Ultrasonographic assessment of diaphragmatic excursion and its correlation with pulmonary function tests in pediatric cystic fibrosis

Abstract Background Cystic fibrosis is an autosomal recessive disease that occurs due to a mutatioxn of the cystic fibrosis transmembrane conductance regulator protein, resulting in aberrant ion transport and dehydration of the epithelial surface lining, which causes thick mucus buildup, persistent inflammation, and recurring infections, ultimately causing tissue damage and remodeling. Weak respiratory muscles and insufficient lung compliance are causing dyspnea. About 75% of respiratory motions are produced by the diaphragm, and the distance it may travel in a respiratory cycle is known as diaphragmatic excursion.
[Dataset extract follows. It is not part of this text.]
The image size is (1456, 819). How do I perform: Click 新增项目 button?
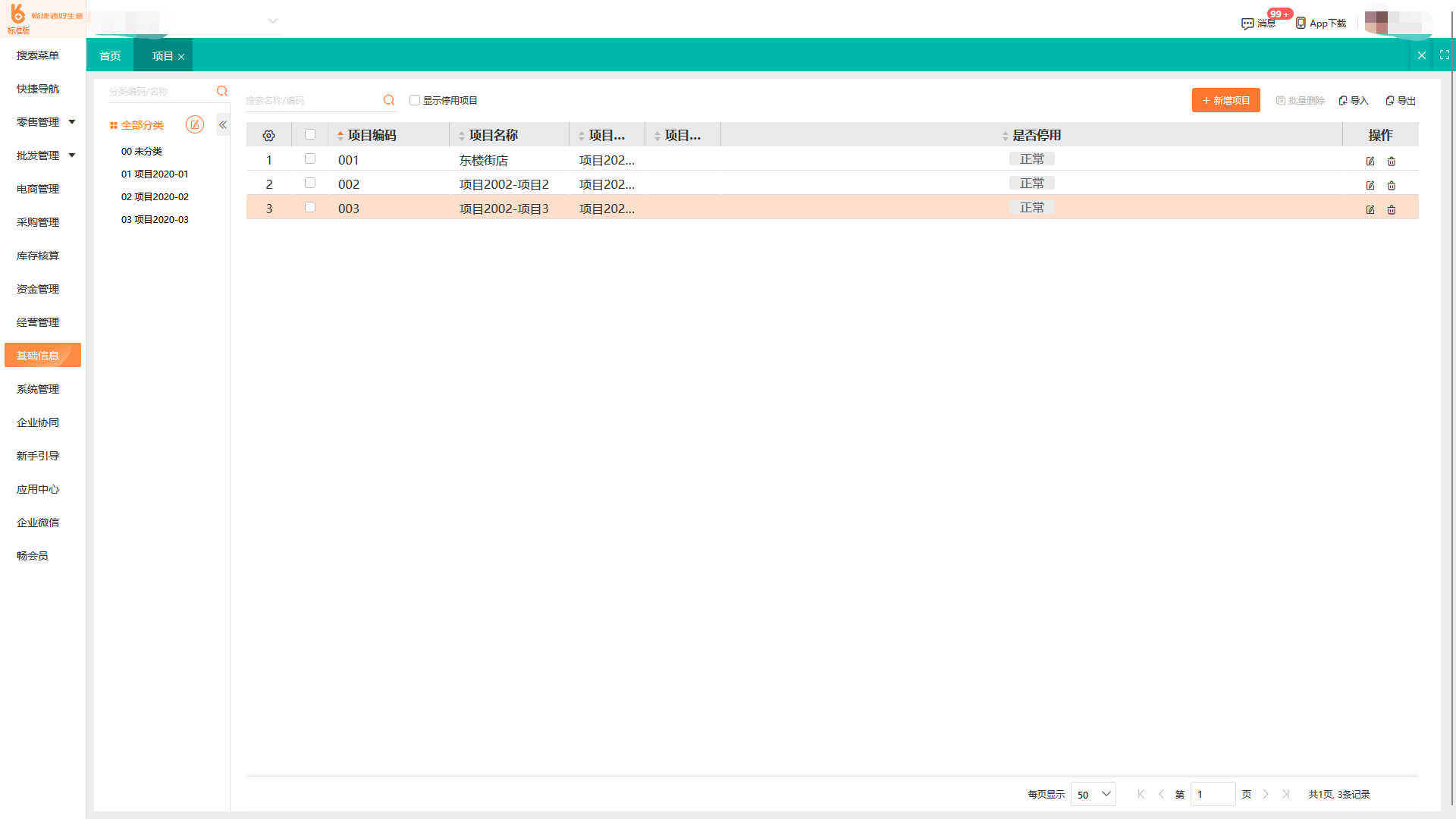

The study aimed to detect the role of ultrasound as an easy, non-invasive technique to evaluate pediatric cystic fibrosis patients’ diaphragmatic thickness and excursion and its correlation to pulmonary function tests. Results The diaphragmatic thickness in the patient group ranged from 1.1 to 5.3 mm with a lower median of 2.3 mm, diaphragmatic excursion in tidal breathing ranged from 1.5 to 8.7 mm with a lower median of 3.5 mm, and diaphragmatic excursion during deep inspiration ranged from 3 to 18 mm with lower median 7.2 mm compared to the control group, which had medians of 4.3 mm, 7.2 mm, and 14.7 mm, respectively. The diaphragmatic thickness and excursion positively correlated with forced expiratory volume in 1 s, forced vital capacity, and oxygen saturation, while inversely correlated with dyspnea score. Conclusion Ultrasound is a safe, simple, and noninvasive bedside method that can help clinicians assess diaphragmatic excursion and thickness in pediatric cystic fibrosis patients and correlates with pulmonary function tests.